A statistically significant benefit was seen in BRAVO, however, after taking into account a pre-specified sensitivity analysis, and patients treated with the drug showed benefits on a secondary endpoint, reduced risk of disease progression.

Thus, in CONCERTO, Teva is relying on time to confirmed disability progression as measured by the Expanded Disability Status Scale (EDSS) as the primary endpoint, with the hope of a better efficacy result. If the results are positive, the data could also differentiate laquinimod from other marketed rivals; most of the drugs on the market for MS were approved based on clinical trials that used relapse rate as a primary endpoint.
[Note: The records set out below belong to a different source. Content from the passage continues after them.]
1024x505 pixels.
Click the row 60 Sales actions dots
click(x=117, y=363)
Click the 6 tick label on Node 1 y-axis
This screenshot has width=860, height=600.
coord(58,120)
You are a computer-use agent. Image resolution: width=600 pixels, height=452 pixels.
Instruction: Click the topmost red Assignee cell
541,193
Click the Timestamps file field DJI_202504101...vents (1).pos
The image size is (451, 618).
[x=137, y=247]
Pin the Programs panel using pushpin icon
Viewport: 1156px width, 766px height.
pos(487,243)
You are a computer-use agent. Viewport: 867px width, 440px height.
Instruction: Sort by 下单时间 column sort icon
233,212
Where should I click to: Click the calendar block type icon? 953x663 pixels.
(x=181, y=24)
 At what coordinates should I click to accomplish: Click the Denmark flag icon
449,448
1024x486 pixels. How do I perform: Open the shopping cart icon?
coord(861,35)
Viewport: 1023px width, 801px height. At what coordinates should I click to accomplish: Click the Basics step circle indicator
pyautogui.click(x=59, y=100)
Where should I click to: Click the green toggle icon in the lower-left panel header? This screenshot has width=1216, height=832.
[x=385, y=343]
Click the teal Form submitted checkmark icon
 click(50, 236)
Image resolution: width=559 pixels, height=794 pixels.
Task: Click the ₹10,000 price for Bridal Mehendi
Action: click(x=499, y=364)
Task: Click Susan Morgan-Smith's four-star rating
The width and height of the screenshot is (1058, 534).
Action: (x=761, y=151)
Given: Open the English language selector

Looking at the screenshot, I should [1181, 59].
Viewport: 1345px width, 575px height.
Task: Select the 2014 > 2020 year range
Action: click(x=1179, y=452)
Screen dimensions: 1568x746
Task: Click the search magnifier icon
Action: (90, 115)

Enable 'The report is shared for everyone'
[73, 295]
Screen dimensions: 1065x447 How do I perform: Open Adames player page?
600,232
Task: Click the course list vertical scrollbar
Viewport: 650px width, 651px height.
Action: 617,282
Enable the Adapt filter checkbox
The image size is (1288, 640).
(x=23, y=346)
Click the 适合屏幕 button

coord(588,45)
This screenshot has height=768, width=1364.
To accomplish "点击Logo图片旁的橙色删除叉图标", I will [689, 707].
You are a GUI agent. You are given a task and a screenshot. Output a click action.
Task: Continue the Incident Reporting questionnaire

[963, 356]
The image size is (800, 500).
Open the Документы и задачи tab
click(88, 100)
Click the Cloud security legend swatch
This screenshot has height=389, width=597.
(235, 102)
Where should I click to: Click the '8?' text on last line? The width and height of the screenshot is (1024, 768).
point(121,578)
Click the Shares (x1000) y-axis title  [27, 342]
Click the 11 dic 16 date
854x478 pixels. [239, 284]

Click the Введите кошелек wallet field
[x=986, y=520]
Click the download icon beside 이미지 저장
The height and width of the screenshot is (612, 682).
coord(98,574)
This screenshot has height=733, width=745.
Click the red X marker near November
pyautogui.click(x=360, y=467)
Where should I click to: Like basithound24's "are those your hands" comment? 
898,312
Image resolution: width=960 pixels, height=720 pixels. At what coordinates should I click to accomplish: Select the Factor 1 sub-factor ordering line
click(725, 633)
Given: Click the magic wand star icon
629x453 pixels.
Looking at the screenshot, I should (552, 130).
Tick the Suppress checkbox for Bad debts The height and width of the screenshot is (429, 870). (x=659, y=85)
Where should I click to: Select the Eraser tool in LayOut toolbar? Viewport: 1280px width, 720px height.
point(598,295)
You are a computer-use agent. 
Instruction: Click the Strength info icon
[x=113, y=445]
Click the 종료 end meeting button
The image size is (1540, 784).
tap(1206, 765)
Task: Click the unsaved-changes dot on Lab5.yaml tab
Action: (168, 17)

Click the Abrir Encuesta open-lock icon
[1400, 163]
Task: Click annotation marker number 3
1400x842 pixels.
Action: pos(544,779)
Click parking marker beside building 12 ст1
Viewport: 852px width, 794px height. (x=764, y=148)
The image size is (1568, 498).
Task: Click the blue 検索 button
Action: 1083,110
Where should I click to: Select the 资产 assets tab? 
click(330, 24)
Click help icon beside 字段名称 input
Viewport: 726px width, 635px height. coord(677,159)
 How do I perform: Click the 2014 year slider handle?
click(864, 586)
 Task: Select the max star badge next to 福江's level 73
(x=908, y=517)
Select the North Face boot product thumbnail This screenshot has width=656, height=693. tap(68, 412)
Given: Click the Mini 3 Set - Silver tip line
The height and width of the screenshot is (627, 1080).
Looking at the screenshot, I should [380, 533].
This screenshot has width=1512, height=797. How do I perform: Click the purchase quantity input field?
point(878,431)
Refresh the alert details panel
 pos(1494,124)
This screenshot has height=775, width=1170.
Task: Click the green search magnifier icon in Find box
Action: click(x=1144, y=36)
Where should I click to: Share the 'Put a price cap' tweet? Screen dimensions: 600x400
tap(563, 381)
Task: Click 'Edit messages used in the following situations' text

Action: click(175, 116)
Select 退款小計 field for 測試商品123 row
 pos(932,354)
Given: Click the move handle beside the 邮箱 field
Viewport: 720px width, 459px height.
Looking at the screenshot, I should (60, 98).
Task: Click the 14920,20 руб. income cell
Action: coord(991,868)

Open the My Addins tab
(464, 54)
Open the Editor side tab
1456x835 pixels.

Despite the increasingly crowded market for drugs to treat multiple sclerosis, Teva continues to believe laquinimod could be a valuable option for patients – and a solid commercial opportunity. But a strong safety record is an important part of the profile Teva is looking to establish for laquinimod, which would presumably be positioned as a modestly effective, but safe option for patients versus more efficacious alternatives with more side effects. Teva has also been hoping that laquinimod’s strong safety and differentiated mechanism of action would make it a candidate for combination treatment.

The company would like to have a successor to its blockbuster MS backbone Copaxone (glatiramer) and insists MS remains a cornerstone of its CNS franchise, despite headwinds ahead for Copaxone.

Evercore ISI analyst Umer Raffat said there is still hope for laquinimod in an email to investors the same day.

“Many investors have written off laquinimod entirely – perhaps given the low relapse rate reduction, and perhaps also given the superior efficacy of Gilenya and Tecfidera,” he said. “I will point out that Sanofi’s Aubagio has $1bn in sales despite not having Gilenya/Tecfidera-like efficacy and despite having a black box for liver tox and teratogenicity. Thus, I find it hard to put a zero on laquinimod.”